Jongnic Bontemps might just qualify as the unofficial composer of the Black Lives Matter movement.
No fewer than four major documentaries on African American subjects — airing now, or soon, on CNN, Netflix, National Geographic and Amazon Prime — feature scores written by the Brooklyn-born, L.A.-based composer.
“I asked the universe for this,” Bontemps admits. “When the Black Lives Matter protests were happening last summer, I really wanted to be involved with my art, having something to say.” And within a matter of months, it happened.
Perhaps the highest-profile project is “My Name Is Pauli Murray,” the story of the forgotten pioneer of rights for women, people of color and the queer community that was a hit at Sundance and recently sold to Amazon Studios. It’s from “RBG” filmmakers Betsy West and Julie Cohen.
“We loved the way Jongnic’s evocative music shifted so seamlessly to tell the story of our complex protagonist: a black non-binary lawyer, activist and writer who blazed a historic trail,” says West. Adds Cohen: “We needed the score to cover a wide range of moods, from playful to haunting, from despairing to determined, and Jongnic nailed every one.”
Four-part docu-series “We Are: The Brooklyn Saints” launched Jan. 29 on Netflix. It focuses on a community in East New York that rallies to save a youth football program. Bontemps recorded an ensemble of strings, woodwinds and piano, avoiding the hip-hop clichés that so often accompany portraits of urban youth.

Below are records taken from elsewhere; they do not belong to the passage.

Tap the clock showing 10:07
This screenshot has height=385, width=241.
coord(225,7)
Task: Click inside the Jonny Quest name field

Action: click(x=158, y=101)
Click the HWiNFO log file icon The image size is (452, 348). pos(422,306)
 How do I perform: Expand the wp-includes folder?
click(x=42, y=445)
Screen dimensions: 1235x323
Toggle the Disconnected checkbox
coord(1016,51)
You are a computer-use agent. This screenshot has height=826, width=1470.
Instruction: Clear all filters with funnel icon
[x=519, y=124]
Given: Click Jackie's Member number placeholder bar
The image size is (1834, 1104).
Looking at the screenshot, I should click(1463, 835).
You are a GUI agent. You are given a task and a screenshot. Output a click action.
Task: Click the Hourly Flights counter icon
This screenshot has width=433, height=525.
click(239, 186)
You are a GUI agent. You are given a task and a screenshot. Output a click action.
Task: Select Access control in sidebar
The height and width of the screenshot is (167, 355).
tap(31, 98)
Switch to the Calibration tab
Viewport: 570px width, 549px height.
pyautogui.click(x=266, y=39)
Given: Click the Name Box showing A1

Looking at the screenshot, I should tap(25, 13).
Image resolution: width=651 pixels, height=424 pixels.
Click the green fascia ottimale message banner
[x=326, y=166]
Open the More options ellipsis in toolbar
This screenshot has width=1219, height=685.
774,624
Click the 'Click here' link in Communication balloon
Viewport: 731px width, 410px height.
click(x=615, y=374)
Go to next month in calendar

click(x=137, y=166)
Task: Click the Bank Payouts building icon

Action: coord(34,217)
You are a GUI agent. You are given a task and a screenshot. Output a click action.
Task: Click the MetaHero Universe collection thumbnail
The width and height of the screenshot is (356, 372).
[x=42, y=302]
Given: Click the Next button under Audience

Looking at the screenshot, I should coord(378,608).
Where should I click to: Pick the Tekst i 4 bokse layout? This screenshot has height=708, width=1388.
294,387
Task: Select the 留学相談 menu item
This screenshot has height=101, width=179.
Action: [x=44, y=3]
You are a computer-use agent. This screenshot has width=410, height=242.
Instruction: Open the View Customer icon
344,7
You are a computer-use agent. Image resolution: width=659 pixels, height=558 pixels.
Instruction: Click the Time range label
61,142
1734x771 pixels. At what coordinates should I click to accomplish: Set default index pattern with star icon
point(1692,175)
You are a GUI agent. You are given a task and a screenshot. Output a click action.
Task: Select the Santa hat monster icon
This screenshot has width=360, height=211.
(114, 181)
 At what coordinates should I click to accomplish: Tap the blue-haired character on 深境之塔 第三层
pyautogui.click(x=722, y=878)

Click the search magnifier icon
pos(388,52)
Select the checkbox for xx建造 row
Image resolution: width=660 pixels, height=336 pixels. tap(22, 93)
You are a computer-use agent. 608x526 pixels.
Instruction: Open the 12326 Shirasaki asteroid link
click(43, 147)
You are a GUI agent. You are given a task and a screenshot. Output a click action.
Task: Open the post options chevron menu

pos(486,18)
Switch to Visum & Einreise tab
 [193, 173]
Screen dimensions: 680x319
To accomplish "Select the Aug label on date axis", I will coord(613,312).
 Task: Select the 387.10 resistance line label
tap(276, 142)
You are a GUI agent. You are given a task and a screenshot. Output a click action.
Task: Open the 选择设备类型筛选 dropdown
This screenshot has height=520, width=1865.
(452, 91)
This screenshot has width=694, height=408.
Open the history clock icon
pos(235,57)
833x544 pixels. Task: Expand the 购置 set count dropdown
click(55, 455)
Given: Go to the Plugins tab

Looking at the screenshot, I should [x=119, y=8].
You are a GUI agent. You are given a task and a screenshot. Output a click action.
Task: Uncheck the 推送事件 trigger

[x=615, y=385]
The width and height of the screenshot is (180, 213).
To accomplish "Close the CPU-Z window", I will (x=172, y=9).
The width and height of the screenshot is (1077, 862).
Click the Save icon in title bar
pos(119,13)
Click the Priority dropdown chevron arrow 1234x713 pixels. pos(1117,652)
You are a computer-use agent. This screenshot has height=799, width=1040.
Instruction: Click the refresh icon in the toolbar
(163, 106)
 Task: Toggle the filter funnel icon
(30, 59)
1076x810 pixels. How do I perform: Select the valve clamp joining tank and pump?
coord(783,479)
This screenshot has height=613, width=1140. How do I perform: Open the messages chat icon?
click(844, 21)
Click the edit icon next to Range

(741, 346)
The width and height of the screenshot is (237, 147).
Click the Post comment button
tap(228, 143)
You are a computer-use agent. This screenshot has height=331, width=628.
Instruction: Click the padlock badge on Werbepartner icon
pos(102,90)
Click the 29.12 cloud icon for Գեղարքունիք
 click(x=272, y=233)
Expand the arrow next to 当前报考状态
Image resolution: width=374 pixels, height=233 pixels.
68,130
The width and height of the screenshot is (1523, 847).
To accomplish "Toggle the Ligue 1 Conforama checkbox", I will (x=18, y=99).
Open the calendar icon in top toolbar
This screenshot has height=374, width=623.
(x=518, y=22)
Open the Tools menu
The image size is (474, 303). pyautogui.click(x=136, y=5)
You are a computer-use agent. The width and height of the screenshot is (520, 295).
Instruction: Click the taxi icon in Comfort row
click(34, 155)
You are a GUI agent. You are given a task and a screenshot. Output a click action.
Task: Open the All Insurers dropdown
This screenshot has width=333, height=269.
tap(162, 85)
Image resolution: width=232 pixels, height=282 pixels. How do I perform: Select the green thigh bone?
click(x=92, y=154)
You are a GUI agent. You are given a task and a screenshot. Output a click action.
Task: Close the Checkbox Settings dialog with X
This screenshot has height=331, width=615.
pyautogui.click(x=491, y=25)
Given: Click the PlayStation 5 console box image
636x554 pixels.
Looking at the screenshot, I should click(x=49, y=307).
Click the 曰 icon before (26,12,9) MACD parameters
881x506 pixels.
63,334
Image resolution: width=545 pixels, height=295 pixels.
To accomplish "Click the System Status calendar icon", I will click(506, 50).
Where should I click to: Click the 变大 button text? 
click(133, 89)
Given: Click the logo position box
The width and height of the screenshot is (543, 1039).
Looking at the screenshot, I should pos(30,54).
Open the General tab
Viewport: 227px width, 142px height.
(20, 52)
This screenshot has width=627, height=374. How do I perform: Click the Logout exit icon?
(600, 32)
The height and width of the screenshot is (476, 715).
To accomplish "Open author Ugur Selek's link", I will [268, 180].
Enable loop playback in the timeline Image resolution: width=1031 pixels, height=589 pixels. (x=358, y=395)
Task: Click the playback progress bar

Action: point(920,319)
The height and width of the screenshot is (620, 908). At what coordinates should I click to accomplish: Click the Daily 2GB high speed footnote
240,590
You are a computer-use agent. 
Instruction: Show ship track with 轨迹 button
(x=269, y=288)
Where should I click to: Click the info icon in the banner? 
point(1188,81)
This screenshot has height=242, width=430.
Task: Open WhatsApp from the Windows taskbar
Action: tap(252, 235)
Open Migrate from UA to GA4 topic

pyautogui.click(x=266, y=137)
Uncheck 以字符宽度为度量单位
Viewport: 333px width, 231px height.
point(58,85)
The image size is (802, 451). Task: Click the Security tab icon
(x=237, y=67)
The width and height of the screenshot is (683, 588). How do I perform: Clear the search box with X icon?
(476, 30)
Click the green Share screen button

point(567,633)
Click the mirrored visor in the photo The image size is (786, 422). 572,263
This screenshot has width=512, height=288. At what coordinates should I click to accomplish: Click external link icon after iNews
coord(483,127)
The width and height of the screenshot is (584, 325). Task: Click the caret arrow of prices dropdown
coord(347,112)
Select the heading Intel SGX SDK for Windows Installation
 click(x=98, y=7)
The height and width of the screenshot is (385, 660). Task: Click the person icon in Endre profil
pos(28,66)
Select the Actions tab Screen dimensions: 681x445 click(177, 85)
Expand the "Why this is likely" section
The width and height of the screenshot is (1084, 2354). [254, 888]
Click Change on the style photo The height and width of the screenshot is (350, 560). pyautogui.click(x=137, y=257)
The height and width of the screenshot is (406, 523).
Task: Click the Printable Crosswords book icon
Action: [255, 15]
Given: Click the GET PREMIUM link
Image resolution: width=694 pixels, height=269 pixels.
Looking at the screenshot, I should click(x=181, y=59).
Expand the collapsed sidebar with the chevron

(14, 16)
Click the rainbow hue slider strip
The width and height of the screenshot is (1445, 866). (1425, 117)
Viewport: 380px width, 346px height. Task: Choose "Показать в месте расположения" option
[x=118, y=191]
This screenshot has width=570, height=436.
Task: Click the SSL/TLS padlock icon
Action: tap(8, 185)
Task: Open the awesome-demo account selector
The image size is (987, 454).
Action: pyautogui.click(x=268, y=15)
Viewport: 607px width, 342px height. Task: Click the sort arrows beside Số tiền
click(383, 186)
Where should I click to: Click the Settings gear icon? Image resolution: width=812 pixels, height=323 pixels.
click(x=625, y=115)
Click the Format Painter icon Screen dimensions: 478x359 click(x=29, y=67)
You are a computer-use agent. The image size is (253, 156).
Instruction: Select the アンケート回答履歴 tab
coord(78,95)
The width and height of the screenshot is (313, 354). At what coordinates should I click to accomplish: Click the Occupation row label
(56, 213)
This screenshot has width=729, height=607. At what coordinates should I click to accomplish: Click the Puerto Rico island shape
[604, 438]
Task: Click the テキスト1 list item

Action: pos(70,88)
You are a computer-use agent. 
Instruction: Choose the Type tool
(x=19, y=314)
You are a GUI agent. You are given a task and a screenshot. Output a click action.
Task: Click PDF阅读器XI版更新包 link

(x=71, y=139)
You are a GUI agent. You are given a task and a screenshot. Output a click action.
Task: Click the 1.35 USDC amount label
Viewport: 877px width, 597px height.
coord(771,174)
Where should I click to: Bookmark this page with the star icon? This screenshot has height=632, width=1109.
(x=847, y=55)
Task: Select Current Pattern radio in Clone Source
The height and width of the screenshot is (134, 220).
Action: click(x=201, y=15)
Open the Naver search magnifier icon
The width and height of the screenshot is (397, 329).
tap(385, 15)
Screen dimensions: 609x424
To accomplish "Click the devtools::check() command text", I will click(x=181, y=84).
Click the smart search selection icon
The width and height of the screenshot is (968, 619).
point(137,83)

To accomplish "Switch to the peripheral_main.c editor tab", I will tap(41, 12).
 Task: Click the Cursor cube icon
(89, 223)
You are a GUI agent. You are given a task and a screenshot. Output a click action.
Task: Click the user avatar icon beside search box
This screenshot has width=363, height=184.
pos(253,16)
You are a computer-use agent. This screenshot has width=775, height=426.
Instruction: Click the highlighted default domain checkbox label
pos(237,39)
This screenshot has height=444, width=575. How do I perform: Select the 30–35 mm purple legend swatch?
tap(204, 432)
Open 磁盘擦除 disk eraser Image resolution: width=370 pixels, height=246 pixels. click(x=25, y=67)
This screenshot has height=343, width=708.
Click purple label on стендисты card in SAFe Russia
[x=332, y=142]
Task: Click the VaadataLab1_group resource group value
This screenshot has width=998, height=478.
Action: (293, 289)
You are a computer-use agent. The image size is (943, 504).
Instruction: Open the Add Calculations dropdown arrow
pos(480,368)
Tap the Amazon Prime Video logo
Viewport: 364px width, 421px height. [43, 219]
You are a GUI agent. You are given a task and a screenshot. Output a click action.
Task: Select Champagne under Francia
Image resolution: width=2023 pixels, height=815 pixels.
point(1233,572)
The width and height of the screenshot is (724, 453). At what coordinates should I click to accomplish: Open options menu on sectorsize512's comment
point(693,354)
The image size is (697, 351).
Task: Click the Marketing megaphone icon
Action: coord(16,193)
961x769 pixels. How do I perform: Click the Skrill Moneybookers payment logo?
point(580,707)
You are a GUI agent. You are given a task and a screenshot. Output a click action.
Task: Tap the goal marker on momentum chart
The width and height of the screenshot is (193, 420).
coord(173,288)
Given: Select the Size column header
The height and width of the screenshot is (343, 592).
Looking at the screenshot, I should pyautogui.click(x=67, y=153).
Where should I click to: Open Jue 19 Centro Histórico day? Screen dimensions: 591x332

CNN’s “The People v. the Klan,” a four-part docu-series that debuts April 11, tells the story of a 1981 lynching in Alabama and the fight for justice by the victim’s grieving mother, who sued the notorious white supremacists in civil court. The music, co-composed with Ceiri Torjusson, needed “energy, to show courage in the face of so much hate,” Bontemps says.
Bontemps’ most unusual score may be for “The March on Washington: Keepers of the Dream,” which bowed Feb. 18 on NatGeo. The doc traces the history of the civil rights movement and the decades of activism since then, but much of the imagery is recent: The tragic deaths of Ahmaud Arbery, Breonna Taylor and George Floyd, among others, needed “a more contemporary urban flavor that roots us in today,” says Bontemps. He incorporated the sounds of his own breaths because “so much of what we are talking about is Black people being able to breathe.”
“They all have a very unique sound,” Bontemps says of the music. “The common factor is my perspective on how to tell these stories and what I want the audience to feel. In every case, it’s about humanizing the characters, providing that connection to the human experience.”
What the scores also have in common is a timeless sound, achieved mostly by employing real musicians, not samples or synthesizers; “Pauli Murray,” for example, demanded a 42-piece orchestra for a feeling of “American heroism,” the composer explains.
Bontemps – son of a Jamaican mother and Haitian father who met in New York in the ’70s – earned a classical education at Yale, but his grasp of the technology of modern music-making led him to form a company that, for several years, assisted other composers with their complex systems. Making the leap to full-time composer a few years ago, he scored the 2018 doc “United Skates,” about Black roller-skating culture, which eventually led to the current crop of assignments.
“The music associated with these projects,” he adds, “is focused on one thing: showing us that we are all the same. When we believe that we are all the same, we can actually start to have real conversations on how to make all of our lives better.”